3-Yine,davanın red ve kabul oranına göre yargılama giderlerinin hüküm altına alınması gerekirken,bu husus gözetilmeden yargılama giderlerinin tümünün davalıdan tahsiline karar verilmiş olması da doğru görülmemiştir.
Ne var ki, bu yanlışlıkların giderilmesi yeniden yargılama yapılmasını gerektirmediğinden hükmün düzeltilerek onanması HUMK"nun 438/7 maddesi hükmü gereğidir.

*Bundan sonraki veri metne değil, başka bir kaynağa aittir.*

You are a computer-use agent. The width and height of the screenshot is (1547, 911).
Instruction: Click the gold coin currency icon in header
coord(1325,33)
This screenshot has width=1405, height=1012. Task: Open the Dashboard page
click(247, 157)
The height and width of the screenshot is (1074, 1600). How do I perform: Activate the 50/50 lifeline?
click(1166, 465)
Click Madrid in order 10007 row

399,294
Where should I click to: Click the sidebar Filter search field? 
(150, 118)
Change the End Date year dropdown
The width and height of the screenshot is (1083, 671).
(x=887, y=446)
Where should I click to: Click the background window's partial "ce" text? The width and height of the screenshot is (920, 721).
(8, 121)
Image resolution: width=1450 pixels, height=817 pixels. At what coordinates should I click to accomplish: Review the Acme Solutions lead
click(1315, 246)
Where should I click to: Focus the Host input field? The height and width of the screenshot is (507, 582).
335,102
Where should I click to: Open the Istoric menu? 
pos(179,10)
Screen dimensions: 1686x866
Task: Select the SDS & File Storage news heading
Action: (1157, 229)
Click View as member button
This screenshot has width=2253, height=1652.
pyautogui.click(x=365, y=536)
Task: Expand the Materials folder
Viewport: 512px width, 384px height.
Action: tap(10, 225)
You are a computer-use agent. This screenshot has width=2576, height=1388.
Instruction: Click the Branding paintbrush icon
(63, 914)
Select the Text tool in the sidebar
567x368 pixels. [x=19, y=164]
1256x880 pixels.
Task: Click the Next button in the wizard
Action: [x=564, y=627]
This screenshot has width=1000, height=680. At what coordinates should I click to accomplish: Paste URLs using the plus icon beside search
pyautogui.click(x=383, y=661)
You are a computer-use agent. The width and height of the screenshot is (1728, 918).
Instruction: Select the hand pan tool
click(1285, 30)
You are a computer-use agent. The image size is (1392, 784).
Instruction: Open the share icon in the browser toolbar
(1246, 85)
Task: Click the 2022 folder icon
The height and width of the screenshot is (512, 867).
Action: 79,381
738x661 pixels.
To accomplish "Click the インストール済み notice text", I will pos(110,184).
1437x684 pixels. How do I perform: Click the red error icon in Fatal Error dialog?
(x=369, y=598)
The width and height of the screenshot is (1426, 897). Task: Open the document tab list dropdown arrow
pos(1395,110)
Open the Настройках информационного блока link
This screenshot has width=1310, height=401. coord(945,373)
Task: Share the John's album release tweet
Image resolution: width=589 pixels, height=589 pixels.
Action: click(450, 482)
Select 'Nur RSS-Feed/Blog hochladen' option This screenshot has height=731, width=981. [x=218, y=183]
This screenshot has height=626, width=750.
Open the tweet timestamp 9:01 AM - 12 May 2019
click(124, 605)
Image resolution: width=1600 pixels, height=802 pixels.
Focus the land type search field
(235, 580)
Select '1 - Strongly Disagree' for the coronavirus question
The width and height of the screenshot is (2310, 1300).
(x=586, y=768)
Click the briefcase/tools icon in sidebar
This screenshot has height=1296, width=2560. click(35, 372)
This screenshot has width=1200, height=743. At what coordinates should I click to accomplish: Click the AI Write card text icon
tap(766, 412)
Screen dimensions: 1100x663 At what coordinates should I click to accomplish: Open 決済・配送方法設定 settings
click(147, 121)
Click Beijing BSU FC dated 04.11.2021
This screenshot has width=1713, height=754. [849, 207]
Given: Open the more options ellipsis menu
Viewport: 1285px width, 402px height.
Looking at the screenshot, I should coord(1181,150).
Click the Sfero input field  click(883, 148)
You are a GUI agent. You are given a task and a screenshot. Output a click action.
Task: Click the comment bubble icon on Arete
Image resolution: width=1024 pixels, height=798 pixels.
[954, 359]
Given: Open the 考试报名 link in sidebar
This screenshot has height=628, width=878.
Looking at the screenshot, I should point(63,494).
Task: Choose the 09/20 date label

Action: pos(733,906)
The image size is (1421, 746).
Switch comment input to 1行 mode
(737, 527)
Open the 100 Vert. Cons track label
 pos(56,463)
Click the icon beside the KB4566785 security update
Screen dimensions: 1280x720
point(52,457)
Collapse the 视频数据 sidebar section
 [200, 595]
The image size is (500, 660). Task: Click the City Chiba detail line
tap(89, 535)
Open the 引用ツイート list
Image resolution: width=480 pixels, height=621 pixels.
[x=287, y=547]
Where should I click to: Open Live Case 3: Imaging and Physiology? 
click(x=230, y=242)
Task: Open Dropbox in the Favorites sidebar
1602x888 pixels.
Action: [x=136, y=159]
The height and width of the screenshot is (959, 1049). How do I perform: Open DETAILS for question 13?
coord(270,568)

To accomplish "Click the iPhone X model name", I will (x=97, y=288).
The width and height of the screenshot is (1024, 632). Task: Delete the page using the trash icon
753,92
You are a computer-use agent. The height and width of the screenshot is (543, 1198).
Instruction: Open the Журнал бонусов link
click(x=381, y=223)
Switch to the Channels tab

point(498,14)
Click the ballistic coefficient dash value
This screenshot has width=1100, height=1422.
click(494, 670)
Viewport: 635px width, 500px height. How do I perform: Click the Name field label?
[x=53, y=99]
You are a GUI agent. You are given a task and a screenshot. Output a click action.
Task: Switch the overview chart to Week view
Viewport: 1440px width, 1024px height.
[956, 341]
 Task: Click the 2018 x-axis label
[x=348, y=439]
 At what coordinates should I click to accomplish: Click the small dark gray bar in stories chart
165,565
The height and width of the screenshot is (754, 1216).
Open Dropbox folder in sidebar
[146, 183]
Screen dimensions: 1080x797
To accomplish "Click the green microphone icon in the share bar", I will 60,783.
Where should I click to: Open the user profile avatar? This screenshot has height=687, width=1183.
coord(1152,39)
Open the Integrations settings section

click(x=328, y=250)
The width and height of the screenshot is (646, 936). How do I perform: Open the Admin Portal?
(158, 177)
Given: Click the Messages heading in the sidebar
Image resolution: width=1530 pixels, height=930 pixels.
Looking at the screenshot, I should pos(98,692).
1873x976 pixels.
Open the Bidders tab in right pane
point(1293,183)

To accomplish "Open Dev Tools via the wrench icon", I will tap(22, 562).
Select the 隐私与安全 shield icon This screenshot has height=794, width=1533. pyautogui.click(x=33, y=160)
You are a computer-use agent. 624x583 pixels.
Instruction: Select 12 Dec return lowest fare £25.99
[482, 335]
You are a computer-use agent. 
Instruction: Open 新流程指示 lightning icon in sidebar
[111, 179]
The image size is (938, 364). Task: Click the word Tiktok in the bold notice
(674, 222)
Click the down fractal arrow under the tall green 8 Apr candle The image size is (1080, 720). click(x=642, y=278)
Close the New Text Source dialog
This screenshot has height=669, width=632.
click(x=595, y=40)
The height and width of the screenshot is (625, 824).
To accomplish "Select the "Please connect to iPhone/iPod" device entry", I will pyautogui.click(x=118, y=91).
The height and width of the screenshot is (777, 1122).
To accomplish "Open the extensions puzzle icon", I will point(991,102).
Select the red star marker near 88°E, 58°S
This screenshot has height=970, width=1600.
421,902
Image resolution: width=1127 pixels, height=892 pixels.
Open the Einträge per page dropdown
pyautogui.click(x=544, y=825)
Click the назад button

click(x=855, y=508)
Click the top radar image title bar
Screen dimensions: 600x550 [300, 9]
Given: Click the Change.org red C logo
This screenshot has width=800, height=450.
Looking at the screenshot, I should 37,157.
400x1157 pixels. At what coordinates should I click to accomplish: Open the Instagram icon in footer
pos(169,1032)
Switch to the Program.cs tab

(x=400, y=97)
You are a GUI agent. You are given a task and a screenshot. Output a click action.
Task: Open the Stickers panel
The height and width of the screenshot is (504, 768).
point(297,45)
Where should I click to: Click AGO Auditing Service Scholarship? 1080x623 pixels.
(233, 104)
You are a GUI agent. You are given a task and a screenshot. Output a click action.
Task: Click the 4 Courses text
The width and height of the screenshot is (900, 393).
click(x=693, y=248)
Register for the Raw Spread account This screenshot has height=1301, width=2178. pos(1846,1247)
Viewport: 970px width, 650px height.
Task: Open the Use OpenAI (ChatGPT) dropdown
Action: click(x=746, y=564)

SONUÇ: Yukarıda birinci bentte açıklanan nedenlerle davalı vekilinin sair temyiz itirazlarının reddine,ikinci bentte açıklanan nedenlerle hükme 7.bent olarak ‘’Davalı yargılamada kendisini vekil ile temsil ettirdiğinden davanın reddedilen kısmı üzerinden karar tarihi itibariyle yürürlükte olan A.A.Ü.T. uyarınca hesaplanan maktu 1.800,00 vekalet ücretinin davacıdan alınarak davalıya verilmesine’’ifadelerinin yazılmasına,üçüncü bentte açıklanan nedenlerle hükmün 5. bendinin hüküm fıkrasından çıkartılarak yerine 5. bent olarak ‘’Davacı tarafından yapılan 54,00 TL tebligat, 36,75 TL müzekkere gideri toplamından oluşan 90,75 TL yargılama giderinin 85,30 TL’sinin davalıdan alınarak davacıya verilmesine,bakiye 5,45 TL’sinin ise davacı üzerinde bırakılmasına’’ ifadelerinin yazılmasına,hükmün düzeltilmiş bu şekliyle ONANMASINA, peşin alınan temyiz harcının istek halinde temyiz eden tarafa iadesine, 6100 sayılı HMK"nun Geçici Madde 3 atfıyla 1086 sayılı HUMK"nun 440. maddesi gereğince kararın tebliğinden itibaren 15 günlük süre içinde karar düzeltme yolu açık olmak üzere, 12.11.2018 gününde oy birliğiyle karar verildi.